DIRECTIONS FOR THIS TASK ▸ Copy verbatim the block of lines in the entries below whose first line contains "1200x1200 pixels." and whose last line contains "Given: Click the Volume plot icon in ribbon". Leave out all other lines.

[Stored data]
"""

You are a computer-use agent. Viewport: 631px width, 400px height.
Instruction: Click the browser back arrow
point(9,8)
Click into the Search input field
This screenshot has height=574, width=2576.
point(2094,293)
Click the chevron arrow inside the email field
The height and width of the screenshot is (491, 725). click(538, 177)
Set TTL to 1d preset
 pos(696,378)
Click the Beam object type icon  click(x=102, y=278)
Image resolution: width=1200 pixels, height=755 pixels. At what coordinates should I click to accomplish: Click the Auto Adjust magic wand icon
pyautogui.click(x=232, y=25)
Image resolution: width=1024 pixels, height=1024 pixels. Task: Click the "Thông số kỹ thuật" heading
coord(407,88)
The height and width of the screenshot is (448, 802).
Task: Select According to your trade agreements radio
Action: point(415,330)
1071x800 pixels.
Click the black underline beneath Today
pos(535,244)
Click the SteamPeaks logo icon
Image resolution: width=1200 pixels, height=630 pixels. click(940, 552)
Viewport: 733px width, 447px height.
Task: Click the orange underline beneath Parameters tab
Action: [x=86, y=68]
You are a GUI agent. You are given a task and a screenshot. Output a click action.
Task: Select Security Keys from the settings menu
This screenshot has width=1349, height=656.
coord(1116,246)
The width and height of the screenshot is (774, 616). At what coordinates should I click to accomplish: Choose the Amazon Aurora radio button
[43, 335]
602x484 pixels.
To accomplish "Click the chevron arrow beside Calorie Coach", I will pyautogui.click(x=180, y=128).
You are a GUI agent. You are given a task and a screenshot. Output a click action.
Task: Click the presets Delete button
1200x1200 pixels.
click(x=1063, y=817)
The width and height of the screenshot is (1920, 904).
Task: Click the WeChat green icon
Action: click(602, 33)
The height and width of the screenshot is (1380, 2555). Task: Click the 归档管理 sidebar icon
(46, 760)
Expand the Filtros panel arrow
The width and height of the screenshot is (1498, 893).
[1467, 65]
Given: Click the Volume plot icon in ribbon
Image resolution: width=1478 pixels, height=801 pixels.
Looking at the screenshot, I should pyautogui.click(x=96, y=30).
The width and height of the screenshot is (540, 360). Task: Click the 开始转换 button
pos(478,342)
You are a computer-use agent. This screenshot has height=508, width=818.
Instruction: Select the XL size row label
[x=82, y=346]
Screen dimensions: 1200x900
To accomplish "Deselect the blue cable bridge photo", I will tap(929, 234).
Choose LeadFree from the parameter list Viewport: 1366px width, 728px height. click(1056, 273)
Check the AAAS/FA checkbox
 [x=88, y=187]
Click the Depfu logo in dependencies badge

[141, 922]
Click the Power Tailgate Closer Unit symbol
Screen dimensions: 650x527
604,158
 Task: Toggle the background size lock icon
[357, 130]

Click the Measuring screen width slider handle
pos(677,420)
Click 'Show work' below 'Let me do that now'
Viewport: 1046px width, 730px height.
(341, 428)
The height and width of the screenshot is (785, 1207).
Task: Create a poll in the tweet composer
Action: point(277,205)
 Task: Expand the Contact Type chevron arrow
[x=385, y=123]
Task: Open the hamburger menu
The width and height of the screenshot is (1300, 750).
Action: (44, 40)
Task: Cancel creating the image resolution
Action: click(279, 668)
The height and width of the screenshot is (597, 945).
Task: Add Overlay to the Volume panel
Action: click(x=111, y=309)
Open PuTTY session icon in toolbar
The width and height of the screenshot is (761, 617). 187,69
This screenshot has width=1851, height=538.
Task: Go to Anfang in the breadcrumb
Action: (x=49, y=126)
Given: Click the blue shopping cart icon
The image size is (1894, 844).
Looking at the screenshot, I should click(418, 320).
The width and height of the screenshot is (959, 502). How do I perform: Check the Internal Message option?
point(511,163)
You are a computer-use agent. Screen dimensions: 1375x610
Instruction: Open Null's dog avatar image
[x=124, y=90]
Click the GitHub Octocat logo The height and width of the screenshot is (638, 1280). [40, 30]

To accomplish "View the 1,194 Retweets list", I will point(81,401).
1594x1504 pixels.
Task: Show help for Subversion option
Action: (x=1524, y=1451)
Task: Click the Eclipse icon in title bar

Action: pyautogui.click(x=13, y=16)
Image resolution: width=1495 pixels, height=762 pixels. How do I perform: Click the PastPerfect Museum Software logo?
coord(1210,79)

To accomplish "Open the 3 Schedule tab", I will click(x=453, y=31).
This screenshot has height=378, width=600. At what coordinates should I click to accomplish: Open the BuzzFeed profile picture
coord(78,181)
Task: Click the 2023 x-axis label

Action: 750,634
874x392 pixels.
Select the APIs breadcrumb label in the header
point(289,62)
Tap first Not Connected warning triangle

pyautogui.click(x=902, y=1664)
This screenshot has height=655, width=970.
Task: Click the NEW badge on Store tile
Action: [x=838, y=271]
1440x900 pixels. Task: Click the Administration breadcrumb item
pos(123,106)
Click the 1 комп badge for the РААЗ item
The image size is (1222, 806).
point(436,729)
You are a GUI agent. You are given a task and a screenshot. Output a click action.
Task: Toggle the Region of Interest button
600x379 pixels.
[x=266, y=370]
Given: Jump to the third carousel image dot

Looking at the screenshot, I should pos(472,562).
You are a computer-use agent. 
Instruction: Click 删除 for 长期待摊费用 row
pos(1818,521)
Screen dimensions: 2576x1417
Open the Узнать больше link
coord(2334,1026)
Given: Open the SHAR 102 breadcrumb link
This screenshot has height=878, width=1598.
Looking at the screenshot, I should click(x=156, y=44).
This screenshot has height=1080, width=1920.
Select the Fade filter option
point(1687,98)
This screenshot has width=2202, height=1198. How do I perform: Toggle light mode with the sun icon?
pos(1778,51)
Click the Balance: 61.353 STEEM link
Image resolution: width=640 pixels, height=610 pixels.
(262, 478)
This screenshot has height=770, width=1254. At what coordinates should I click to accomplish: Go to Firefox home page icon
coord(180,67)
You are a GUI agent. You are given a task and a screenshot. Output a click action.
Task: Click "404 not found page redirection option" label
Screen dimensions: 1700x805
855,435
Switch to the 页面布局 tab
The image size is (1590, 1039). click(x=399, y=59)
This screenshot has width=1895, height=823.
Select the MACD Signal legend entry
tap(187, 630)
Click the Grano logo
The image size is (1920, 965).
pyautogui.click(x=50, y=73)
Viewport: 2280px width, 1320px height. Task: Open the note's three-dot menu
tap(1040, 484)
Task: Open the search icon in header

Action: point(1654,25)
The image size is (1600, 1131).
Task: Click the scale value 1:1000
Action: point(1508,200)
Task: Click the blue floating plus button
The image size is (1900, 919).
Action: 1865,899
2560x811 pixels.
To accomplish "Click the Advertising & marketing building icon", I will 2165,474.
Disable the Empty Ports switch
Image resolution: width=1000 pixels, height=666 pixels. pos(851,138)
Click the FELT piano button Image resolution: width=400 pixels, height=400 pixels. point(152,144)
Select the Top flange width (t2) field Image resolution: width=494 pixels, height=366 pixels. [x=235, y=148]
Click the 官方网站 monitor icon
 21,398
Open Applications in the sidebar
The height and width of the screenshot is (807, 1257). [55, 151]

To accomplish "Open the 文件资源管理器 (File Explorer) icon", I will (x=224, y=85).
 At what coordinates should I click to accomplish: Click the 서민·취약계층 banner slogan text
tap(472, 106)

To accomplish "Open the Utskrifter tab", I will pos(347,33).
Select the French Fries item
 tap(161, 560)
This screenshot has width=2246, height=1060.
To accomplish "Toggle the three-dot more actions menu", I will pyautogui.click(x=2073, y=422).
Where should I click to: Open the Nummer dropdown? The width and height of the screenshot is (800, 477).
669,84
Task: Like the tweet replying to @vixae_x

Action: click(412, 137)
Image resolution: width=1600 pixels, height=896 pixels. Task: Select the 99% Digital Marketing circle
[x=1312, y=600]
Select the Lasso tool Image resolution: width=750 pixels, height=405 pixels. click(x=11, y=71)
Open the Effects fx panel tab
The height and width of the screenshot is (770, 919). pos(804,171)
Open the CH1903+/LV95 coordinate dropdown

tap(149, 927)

"""

ANSWER TO THIS PROBLEM ▸
1200x1200 pixels.
click(x=1063, y=817)
The width and height of the screenshot is (1920, 904).
Task: Click the WeChat green icon
Action: click(602, 33)
The height and width of the screenshot is (1380, 2555). Task: Click the 归档管理 sidebar icon
(46, 760)
Expand the Filtros panel arrow
The width and height of the screenshot is (1498, 893).
[1467, 65]
Given: Click the Volume plot icon in ribbon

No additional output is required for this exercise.